• Task directions
Scan the data. Collect each line that contains the word "computer".

• Supplied data

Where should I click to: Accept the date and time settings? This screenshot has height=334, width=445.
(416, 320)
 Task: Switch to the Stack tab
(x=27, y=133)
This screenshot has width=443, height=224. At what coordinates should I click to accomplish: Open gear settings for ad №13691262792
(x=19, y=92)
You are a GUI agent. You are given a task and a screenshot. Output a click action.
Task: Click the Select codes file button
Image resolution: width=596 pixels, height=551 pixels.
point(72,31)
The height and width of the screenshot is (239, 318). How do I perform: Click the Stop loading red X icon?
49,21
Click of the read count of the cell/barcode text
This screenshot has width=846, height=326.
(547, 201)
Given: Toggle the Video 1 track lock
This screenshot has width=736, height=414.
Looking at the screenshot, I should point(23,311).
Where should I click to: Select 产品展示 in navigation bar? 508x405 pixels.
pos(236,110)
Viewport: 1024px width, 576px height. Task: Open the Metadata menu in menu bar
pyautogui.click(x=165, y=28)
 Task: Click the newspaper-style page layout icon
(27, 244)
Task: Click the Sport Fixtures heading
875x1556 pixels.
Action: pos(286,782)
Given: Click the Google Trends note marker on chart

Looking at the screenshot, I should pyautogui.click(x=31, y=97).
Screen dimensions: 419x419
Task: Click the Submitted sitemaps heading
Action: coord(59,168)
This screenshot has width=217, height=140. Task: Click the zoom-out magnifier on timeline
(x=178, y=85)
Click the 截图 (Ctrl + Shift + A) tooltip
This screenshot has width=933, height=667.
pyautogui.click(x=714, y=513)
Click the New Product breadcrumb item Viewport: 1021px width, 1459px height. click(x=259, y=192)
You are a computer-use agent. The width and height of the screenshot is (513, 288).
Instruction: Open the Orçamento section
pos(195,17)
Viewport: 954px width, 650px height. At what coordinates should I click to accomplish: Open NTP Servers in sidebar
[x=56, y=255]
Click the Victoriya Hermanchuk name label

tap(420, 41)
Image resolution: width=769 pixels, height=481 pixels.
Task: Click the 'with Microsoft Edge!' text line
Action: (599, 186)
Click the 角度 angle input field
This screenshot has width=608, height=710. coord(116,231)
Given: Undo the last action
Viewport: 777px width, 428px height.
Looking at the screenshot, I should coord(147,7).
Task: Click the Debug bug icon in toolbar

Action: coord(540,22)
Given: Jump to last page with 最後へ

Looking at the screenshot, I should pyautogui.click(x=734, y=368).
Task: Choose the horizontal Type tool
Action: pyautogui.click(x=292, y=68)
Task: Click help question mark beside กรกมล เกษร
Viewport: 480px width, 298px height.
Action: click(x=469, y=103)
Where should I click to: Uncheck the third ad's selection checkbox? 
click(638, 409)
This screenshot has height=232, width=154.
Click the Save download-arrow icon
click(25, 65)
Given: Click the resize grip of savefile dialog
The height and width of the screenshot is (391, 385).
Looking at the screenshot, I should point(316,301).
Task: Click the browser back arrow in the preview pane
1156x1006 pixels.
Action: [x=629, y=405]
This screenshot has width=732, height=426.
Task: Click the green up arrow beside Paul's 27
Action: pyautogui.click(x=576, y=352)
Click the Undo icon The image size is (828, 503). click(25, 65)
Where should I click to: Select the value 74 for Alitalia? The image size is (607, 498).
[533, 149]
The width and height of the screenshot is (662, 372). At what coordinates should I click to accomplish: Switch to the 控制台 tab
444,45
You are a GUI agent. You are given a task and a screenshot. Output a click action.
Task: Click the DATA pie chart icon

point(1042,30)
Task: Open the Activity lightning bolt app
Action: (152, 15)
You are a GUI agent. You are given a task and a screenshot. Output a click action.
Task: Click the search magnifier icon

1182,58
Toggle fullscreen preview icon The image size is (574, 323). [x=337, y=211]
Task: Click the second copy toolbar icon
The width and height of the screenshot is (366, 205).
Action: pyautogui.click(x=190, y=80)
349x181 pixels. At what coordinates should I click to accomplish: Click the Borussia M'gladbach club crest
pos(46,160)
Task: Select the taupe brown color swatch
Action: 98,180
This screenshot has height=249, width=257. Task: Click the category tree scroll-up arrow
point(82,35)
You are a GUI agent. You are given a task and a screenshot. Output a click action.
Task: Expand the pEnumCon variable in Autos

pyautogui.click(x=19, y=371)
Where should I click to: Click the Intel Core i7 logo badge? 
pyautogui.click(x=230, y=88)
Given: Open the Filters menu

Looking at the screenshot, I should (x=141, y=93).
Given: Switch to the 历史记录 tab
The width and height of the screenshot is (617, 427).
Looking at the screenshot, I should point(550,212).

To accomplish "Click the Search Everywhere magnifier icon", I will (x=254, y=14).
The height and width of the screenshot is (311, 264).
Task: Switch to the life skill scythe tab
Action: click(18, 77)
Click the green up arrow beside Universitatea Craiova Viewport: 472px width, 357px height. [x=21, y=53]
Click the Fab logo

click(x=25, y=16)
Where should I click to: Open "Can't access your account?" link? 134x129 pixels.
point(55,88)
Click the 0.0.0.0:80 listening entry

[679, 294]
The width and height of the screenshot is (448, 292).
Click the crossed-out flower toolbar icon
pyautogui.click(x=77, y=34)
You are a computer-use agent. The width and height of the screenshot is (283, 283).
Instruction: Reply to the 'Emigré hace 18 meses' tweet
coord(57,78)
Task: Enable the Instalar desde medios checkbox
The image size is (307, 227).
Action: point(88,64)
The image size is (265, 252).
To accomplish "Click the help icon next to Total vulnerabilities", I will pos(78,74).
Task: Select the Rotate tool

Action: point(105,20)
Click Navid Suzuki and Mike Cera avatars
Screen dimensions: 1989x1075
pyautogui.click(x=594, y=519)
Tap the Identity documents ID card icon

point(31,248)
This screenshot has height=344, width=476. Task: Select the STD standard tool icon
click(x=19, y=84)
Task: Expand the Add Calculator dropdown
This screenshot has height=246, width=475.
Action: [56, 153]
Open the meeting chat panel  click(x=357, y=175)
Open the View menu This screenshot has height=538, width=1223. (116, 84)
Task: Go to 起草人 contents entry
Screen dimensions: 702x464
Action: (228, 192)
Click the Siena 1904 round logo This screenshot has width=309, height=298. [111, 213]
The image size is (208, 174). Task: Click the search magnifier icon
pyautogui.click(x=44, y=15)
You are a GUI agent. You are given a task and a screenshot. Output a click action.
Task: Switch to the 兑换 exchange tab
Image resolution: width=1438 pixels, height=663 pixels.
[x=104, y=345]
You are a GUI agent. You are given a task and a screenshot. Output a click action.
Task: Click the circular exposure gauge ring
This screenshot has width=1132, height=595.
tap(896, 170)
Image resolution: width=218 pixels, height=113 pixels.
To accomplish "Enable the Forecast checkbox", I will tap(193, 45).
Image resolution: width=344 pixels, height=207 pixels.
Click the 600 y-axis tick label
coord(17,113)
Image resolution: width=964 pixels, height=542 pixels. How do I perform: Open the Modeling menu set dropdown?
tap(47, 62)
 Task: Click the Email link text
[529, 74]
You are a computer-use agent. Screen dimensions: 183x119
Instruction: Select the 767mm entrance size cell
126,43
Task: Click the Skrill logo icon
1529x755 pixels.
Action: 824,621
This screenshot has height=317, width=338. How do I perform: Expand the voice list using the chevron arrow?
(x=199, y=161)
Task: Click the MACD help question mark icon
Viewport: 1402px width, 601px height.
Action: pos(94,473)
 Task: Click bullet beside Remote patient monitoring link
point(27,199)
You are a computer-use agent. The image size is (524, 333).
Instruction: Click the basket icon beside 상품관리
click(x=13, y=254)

• Output
You are a computer-use agent. The width and height of the screenshot is (513, 288).
You are a computer-use agent. The width and height of the screenshot is (283, 283).
You are a computer-use agent. Screen dimensions: 183x119
You are a computer-use agent. The image size is (524, 333).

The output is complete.